Our research suggests many oppose normalization but may be reluctant to say so

- October 25, 2020

On Sept. 15, the United Arab Emirates, Bahrain and Israel formally signed the “Abraham Accords,” establishing normal diplomatic relations. Supporters like President Trump and Israeli Prime Minister Benjamin Netanyahu presented the agreement as an unprecedented step toward peace.

Not everyone agrees. A number of prominent public figures and civil society groups argue the move is aimed at pressuring Palestinians to accept a state without sovereignty, while granting authoritarian Arab Persian Gulf nations international legitimacy and greater access to new technologies for repression.

What do ordinary Arabs think? The 2019-2020 polling data of the Arab Opinion Index suggests that many Arabs are at odds with their governments on the question of Israel. The vast majority of Arabs probably oppose normalization and express a high degree of support for Palestinian statehood and rights.

This survey, conducted by the Arab Center for Research and Policy Studies, includes data from 28,300 people in 13 countries. Respondents are selected via a multi-staged method to avoid underrepresentation so that subgroups in each sample are proportional to the size of groups within each country.

A gender-balanced team of 900 people conducted some 69,000 hours of interviews, from November 2019 to July 2020, depending on the country. We conducted face-to-face polling in Kuwait, plus phone surveys in Qatar and Saudi Arabia. Here’s what we found.

Few gulf citizens support recognizing Israel

In Saudi Arabia, only 6 percent of the sample supported diplomatic recognition of Israel. In Kuwait, 88 percent of the sample rejected such recognition, with 10 percent in favor. In Qatar, 88 percent also rejected recognition.

When asked whether the Palestinian cause was a concern for all Arabs or the Palestinians alone, 89 percent of the Saudi sample answered that it was a cause for all Arabs. This was comparable to the Qatari sample, at 88 percent. In Kuwait, 69 percent of the sample agreed with this sentiment.

But a large Saudi segment — 29 percent of our sample — refused to answer the diplomatic recognition question, similar to what we saw in the 2017-2018 survey. This high rate of nonresponse is probably due to the “sensitive” nature of the question, reflecting the Saudi government’s recent rhetoric on the Israel-Palestine issue, as well its continued crackdown on activists.

Following the normalization announcement, official Saudi media outlets praised the deal, making a clear statement that the UAE, an allied country, had made a “sovereign decision.” Accounts on social media known for promoting regime discourse also criticized the hypocrisy of those in opposition, noting many voices from Qatar and Turkey were covering up their own country’s normalization.

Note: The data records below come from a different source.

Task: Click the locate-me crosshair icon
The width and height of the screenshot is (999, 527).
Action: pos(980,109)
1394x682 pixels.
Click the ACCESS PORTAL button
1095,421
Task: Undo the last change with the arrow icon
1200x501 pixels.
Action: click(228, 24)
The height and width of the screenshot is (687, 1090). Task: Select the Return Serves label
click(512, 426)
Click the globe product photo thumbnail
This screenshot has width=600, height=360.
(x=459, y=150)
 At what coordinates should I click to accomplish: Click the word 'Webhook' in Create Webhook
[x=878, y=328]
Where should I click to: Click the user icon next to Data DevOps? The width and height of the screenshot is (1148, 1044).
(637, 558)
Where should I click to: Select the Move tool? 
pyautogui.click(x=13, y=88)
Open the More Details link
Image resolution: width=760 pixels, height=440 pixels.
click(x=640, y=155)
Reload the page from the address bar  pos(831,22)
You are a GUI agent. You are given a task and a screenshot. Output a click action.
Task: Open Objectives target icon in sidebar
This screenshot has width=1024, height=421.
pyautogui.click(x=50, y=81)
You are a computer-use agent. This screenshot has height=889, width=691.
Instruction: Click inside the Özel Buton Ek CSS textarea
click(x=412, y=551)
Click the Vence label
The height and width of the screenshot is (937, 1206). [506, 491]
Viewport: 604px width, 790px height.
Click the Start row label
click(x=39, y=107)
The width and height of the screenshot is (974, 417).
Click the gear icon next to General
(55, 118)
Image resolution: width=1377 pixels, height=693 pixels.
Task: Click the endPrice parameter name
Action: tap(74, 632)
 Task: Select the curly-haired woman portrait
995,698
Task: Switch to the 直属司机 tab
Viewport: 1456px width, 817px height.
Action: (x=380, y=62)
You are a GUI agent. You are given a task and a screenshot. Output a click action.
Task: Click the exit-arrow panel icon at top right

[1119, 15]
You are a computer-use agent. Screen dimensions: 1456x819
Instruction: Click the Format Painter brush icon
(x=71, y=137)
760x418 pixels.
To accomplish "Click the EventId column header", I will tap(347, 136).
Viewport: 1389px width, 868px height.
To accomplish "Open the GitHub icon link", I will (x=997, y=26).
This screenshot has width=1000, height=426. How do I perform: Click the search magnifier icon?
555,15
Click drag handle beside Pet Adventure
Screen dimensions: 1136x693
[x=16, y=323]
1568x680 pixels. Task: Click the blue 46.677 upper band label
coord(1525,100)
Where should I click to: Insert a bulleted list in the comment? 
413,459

In previous survey waves, we conducted an experimental analysis to determine how people really felt about sensitive issues. We asked respondents to list the number of items in the question that were important to them, without identifying which ones. We showed them either a list of four or five items — the fifth item was the “sensitive” topic, the importance of Palestine to them.

We discovered statistically significant differences between the two groups, suggesting that the fifth item — the Palestinian cause — was an important issue, even if respondents were reluctant to answer direct questions. These findings suggest many Saudi respondents reject the idea of normalization with Israel but remain afraid to say so.

Repression and public sentiment

Kuwait, with perhaps the most open political system among the gulf states featuring an elected parliament, declined to join the normalization agreement. The UAE and Bahrain, in contrast, are among the most repressive governments in the Middle East.

The UAE and Bahrain were not included in our survey, but we can get a sense of public opinion from how civil society reacted to the news of normalization, as well as in the measures regimes took in the lead-up to the announcement.

Emirati phone numbers, for instance, received government WhatsApp messages before the announcement, a warning that opposing “official policy” was not permitted. Public officials on social media also encouraged residents and citizens to report any dissent as anti-Semitism, through a designated app.

The government of Bahrain passed a bylaw through the Civil Service Bureau stipulating that public employees were not allowed to express an opinion contrary to official policy. This measure passed before the normalization announcement; analysts I interviewed say this move was intended to preempt dissent.

Citizens protested nonetheless

Emirati activists in exile spoke out against the normalization deal and joined groups such as Emiratis against Normalization, despite the risks to them and their families in the UAE. In Bahrain, 17 organizations representing the broad spectrum of Bahraini politics signed on to a statement opposing the deal. A new Gulf Coalition against Normalization group and a Charter of Palestine online petition also attracted significant support.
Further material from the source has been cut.